Suzuno os observava. De onde estavam, eles, os zagueiros, não faziam nada além de esperar sua oportunidade de agir. Ficavam a maioria do tempo torcendo pelos companheiros que lutavam na ofensiva.

Defensores tinham menos brilho. O prateado não costumava se queixar por  isso, pelo contrário, fora por essa razão que decidira se tornar um. Amava jogar futebol, correr com a bola e sentir o vento lhe acompanhar; quisera tanto jogar que entrara para o time. Não sabia mais se arrependia-se por tê-lo feito, afinal, não sentia nada jogando na posição em que estava, só o que conseguia fazer era roubar a bola e passá-la adiante para seus companheiros fazerem o resto, essa era sua função.

Sobretudo, a característica que mais gostava era percorrer longas distâncias e depois chutar a bola com sua velocidade máxima. Entretanto, em seus treinos sozinhos quando chutava a bola longe, ela nunca voltava para si, e tinha que ir buscá-la; naqueles momentos, uma comoção de que algo estava errado lhe abatia, e se pegava parado a observar a bola em suas mãos, pensativo.

Quando Nagumo apareceu, isso não era mais necessário, pois de alguma forma a bola voltava, não importava com quanta velocidade e força colocasse nela, ela sempre voltava. Aquela sensação era tão boa, não sentia faltar nada. Aquele sentimento caloroso, isento de pensamentos e palavras, sabia agora, era jogar futebol de verdade.

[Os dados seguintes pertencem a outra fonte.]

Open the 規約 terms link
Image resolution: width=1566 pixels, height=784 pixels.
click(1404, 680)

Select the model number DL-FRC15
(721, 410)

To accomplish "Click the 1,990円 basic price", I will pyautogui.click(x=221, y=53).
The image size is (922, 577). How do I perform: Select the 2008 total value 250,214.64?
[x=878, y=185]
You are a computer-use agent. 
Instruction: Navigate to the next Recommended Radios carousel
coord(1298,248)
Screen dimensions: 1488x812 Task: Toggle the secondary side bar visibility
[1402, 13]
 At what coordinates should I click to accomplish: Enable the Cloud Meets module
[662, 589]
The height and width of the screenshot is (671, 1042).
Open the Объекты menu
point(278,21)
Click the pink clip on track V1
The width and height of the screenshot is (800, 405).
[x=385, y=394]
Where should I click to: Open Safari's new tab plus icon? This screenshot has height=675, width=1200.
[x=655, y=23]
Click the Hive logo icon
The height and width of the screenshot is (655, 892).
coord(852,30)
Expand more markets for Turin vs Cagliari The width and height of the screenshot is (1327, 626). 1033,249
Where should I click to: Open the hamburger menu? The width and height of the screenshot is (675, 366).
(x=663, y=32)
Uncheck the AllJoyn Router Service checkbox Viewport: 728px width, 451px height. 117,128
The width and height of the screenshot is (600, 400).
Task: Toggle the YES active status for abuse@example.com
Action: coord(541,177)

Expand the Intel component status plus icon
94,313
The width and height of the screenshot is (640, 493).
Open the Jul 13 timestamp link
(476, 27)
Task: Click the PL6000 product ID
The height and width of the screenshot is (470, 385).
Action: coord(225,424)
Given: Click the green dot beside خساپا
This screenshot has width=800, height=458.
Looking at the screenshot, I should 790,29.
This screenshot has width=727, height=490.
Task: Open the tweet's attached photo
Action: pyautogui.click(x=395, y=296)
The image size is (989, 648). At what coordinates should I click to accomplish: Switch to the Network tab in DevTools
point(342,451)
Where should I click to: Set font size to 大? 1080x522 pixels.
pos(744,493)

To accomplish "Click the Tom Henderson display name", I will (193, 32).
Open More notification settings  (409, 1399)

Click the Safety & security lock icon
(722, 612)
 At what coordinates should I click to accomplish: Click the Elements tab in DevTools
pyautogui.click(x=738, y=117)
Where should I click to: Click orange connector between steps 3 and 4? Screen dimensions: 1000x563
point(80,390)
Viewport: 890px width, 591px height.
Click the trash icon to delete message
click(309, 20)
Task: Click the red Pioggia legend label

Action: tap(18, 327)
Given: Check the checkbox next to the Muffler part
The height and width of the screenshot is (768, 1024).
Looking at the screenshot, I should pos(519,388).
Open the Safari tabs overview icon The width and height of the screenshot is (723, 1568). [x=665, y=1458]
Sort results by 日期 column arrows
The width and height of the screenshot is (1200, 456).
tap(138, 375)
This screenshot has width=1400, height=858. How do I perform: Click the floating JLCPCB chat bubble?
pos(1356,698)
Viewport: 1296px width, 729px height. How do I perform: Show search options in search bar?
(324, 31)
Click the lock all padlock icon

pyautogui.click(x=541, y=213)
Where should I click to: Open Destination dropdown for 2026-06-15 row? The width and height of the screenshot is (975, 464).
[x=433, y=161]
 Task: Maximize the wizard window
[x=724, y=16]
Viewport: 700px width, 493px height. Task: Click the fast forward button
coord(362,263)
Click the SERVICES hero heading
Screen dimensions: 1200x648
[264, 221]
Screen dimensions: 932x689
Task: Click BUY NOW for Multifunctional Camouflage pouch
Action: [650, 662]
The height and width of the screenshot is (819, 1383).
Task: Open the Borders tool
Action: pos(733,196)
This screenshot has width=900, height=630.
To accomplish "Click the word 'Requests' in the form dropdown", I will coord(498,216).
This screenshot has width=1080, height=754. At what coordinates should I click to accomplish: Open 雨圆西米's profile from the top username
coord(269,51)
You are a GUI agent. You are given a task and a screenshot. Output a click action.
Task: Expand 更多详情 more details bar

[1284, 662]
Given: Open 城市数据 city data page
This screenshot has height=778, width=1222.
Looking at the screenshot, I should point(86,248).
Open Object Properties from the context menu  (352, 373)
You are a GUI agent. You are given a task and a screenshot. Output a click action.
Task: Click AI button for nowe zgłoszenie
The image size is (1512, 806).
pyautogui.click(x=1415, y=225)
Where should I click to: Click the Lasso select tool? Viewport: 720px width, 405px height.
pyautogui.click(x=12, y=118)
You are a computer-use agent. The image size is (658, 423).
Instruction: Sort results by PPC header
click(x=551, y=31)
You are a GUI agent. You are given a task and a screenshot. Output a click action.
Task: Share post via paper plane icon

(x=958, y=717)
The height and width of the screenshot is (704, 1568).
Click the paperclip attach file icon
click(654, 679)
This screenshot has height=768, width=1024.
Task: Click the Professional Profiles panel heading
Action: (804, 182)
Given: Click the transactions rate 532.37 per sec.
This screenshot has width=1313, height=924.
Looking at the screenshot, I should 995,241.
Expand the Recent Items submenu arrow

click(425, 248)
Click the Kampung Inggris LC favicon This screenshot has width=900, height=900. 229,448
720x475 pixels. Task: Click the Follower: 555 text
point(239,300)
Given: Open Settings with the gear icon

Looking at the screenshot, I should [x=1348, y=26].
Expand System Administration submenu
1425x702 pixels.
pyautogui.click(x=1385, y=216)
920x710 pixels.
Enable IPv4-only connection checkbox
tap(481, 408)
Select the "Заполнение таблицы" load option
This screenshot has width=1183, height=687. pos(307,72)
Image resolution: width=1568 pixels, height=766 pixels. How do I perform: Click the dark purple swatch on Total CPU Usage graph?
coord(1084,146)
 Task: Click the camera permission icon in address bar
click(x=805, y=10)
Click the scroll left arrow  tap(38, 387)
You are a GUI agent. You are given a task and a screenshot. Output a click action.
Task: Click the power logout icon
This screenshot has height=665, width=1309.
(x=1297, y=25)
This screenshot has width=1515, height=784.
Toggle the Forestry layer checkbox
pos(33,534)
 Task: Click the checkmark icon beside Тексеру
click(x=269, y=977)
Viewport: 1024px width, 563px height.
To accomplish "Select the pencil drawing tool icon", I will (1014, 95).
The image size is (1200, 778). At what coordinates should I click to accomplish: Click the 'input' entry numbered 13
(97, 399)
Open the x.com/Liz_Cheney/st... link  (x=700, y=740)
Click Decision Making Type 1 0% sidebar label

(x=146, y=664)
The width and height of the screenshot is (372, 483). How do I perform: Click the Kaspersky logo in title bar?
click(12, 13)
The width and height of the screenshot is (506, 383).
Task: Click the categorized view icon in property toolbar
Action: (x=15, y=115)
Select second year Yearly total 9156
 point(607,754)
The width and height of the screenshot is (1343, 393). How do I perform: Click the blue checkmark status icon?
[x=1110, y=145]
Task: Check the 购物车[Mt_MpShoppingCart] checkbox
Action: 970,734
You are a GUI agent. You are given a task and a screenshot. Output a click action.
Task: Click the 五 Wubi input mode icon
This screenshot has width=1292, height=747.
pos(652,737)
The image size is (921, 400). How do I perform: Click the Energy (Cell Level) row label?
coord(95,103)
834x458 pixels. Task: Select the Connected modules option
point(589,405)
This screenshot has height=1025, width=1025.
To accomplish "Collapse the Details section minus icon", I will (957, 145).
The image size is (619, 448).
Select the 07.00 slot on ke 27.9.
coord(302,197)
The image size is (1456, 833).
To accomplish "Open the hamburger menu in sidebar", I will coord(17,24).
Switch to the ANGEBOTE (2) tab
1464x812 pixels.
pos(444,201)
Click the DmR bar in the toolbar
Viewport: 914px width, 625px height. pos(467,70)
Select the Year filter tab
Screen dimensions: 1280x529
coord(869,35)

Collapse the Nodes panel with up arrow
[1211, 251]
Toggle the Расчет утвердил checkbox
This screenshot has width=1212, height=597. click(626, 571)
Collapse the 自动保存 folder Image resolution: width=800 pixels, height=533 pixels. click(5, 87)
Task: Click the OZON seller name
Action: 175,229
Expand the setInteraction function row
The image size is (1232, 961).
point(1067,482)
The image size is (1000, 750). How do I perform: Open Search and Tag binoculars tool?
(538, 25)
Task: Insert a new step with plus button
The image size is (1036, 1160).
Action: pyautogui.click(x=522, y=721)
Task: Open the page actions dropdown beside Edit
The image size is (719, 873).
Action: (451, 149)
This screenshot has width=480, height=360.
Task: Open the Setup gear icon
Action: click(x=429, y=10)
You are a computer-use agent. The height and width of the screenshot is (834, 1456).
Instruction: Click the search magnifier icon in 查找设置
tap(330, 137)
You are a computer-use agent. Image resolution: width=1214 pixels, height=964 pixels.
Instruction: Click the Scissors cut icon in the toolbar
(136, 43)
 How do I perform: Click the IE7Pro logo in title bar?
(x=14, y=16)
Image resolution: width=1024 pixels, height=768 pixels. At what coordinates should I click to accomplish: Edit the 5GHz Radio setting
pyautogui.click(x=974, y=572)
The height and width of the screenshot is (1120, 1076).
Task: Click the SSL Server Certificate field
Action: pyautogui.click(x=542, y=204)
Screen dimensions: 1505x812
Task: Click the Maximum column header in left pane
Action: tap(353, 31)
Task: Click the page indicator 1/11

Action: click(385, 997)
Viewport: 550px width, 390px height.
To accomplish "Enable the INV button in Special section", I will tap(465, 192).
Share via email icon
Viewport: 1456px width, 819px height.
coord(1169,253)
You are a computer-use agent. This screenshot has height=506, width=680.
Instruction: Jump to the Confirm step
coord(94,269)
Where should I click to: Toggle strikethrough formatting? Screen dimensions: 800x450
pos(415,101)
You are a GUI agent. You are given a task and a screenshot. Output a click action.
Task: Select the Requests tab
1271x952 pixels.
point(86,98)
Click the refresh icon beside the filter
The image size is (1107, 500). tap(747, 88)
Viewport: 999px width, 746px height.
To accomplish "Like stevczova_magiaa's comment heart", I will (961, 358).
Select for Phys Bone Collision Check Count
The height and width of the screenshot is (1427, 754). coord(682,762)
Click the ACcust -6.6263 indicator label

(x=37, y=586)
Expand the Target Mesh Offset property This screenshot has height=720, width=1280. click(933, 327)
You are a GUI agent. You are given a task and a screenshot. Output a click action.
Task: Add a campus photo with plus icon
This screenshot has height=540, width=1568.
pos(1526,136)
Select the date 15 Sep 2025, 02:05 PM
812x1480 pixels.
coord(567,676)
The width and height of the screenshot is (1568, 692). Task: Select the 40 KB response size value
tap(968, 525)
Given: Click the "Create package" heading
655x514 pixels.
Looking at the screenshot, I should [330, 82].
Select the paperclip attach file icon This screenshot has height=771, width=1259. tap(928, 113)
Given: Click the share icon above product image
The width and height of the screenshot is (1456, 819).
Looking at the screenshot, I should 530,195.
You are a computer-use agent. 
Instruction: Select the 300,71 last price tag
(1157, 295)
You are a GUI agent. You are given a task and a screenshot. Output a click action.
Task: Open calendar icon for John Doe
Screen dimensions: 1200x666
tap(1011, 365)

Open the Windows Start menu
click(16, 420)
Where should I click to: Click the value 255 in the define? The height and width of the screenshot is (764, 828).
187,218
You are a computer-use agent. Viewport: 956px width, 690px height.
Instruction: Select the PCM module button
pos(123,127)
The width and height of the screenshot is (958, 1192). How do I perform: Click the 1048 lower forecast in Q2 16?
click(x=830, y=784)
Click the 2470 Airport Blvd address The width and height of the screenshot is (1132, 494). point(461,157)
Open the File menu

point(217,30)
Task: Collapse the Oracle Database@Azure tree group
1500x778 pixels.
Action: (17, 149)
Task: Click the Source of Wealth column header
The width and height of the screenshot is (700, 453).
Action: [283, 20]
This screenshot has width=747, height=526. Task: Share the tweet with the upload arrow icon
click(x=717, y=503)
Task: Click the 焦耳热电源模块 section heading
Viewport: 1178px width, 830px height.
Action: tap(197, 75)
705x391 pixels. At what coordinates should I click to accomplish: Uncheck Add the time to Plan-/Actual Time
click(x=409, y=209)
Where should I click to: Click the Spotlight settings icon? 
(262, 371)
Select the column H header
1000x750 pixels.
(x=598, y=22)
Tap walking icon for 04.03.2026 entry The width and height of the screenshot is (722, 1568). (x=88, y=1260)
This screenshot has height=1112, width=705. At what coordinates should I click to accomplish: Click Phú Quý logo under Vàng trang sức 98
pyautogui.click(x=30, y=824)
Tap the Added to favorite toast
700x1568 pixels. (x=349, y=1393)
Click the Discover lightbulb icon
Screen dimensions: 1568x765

Suzuno respirou fundo e soltou o ar de forma desanimada, queria tanto sentir o mesmo em campo...

Mas era impossível, era um zagueiro, e zagueiros são jogavam junto com atacantes. Fuusuke apertou os olhos. Não era esse tipo de futebol que queria jogar: esquecido e sem poder mostrar sua força. Olhou para a frente, Nagumo acabara de ter seu avanço bloqueado por uma falta adversária. Mesmo para o avermelhado, jogar contra tanta gente era complicado, e os jogadores do seu time ainda não tinham tanta experiência em um jogo sério, sem conseguir dar o suporte necessário para o artilheiro, e mesmo assim, os mesmos faziam todo o possível para ajudar e não atrapalhar.

Suzuno novamente deixou o ar sair de forma ansiosa e pesada. Sabia o que podia fazer para ajudar o time, para ajudar Nagumo. Mas para isso, teria que abrir mão de algo que sempre lhe acompanhara. Teria que desistir de ser invisível.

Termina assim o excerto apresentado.